[LTP] [PATCH v2 2/2] doc: Add ground rules page
Li Wang
liwang@redhat.com
Tue Dec 16 08:07:01 CET 2025
On Mon, Dec 15, 2025 at 11:01 PM Andrea Cervesato <andrea.cervesato@suse.com>
wrote:
> Hi!
>
> On Mon Dec 15, 2025 at 3:30 PM CET, Petr Vorel wrote:
> > > Another *important* rule concerns artificial intelligence. I've noticed
> > > some beginners submitting LTP patches directly generated by AI tools.
> > > This puts a significant burden on patch review, as AI can sometimes
> > > introduce a weird/unreliable perspective into the code.
> >
> > > Be careful when using AI tools
> > +1 I like this title.
> >
> > > ========================
> > > AI tools can be useful for executing, summarizing, or suggesting
> approaches,
> > > but they can also be confidently wrong and give an illusion of
> correctness.
> > > Treat AI output as untrusted: verify claims against the code,
> documentation,
> > > and actual behavior on a reproducer.
> >
> > > Do not send AI-generated changes as raw patches. AI-generated diffs
> often
> > > contain
> > > irrelevant churn, incorrect assumptions, inconsistent style, or subtle
> > > bugs, which
> > > creates additional burden for maintainers to review and fix.
> >
> > > Best practice is to write your own patches and have them reviewed by AI
> > > before
> > > submitting them, which helps add beneficial improvements to your work.
> >
> > Hopefully the last paragraph will be understand how it is meant. Because
> we
> > really don't want to encourage people to send something generated by AI
> they
> > don't really understand at all.
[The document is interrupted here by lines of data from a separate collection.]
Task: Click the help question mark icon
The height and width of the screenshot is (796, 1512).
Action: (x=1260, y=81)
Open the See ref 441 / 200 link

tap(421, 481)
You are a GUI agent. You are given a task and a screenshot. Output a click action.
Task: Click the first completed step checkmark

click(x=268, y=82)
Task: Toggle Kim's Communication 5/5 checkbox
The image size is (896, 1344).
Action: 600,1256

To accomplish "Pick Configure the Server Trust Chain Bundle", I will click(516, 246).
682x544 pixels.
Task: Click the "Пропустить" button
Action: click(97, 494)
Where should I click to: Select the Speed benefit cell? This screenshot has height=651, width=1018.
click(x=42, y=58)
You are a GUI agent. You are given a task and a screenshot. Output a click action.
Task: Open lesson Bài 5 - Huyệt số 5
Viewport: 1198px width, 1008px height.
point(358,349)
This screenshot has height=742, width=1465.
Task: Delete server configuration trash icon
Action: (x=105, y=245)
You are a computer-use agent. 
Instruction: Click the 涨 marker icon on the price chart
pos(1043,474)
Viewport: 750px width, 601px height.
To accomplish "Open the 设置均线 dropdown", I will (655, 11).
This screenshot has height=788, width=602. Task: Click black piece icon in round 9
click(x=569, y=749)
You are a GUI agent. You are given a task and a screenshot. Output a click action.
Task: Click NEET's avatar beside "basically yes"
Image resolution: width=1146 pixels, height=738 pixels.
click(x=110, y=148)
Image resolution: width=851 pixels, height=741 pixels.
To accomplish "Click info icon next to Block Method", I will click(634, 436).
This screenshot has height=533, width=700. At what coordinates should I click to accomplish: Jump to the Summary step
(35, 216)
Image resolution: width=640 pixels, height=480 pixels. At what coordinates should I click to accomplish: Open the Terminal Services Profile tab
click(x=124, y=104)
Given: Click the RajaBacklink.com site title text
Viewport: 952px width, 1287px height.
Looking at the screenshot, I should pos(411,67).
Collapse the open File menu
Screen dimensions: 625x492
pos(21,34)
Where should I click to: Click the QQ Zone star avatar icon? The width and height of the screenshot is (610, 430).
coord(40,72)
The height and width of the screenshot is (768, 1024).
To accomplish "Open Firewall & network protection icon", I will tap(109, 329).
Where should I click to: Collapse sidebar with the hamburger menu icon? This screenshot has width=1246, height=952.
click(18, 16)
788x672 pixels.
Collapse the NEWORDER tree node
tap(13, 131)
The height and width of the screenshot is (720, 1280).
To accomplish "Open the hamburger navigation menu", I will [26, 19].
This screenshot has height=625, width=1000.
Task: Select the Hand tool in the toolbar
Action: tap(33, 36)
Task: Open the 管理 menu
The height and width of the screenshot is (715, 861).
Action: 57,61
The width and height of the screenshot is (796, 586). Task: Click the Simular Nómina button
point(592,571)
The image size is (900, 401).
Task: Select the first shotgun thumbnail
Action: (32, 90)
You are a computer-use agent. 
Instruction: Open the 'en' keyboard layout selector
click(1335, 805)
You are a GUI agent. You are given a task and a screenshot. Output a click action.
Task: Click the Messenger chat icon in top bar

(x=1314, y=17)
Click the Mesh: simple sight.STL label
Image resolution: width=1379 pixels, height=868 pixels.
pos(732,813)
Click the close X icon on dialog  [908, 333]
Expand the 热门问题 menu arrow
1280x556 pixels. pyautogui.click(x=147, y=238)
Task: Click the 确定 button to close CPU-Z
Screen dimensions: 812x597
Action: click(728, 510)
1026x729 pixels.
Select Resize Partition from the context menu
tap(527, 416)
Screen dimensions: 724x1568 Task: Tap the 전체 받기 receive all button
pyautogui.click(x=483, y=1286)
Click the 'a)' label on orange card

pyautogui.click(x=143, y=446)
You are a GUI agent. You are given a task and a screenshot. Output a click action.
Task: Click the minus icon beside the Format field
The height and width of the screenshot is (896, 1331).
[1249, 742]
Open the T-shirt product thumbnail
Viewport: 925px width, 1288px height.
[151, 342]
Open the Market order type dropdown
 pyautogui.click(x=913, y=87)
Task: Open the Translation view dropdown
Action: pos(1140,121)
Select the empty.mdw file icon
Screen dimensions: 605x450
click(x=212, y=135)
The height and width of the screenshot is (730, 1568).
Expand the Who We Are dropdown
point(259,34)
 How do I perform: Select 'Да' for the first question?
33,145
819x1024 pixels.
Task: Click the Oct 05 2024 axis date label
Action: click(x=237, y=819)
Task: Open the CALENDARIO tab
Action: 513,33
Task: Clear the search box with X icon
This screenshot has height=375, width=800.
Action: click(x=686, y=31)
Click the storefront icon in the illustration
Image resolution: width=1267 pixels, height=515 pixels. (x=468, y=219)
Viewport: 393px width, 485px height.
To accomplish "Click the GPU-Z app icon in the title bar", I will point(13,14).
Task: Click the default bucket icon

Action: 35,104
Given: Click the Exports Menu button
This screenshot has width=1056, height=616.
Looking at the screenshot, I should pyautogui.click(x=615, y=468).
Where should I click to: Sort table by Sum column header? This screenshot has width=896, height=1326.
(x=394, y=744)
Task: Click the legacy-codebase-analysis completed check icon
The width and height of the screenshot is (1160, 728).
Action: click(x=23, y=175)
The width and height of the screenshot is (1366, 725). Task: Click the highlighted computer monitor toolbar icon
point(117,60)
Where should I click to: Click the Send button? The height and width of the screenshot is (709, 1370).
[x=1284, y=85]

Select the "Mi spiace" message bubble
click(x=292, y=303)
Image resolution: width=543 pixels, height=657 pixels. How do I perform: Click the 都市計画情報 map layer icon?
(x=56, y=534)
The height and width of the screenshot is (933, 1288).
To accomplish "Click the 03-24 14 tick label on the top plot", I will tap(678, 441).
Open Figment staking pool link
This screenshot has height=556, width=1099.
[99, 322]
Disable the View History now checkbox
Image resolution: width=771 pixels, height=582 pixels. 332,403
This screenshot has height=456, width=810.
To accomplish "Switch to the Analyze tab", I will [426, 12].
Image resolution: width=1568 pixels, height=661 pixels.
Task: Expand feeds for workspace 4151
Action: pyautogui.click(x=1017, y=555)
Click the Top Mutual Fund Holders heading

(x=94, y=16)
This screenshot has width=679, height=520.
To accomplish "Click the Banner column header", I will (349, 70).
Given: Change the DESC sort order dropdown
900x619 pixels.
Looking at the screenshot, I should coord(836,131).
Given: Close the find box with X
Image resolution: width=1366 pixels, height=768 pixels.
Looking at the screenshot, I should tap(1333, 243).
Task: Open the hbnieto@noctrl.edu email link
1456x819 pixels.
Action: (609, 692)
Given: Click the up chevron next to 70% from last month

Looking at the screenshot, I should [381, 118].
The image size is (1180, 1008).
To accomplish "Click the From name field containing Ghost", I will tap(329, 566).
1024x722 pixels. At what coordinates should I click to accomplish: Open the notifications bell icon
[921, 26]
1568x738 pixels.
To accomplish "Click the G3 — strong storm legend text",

I'd consider not suggesting any AI.
> >
> > I remember briefly reading kernel folks discussing their policy [1]:
> >
>
> There's nothing wrong with AI usage nowadays, since it's proven that
> they can shine on certain specific tasks. In general, code generation
> works bad, especially inside the kernel development. And in LTP,
> obviously.
>
> But when it comes to correct commit messages, learning what a certain
> code is doing or understanding compile errors, they can be useful.
>
Exactly!
Using AI wisely can speed up debugging work, but user experience is
ultimately needed to determine its correctness.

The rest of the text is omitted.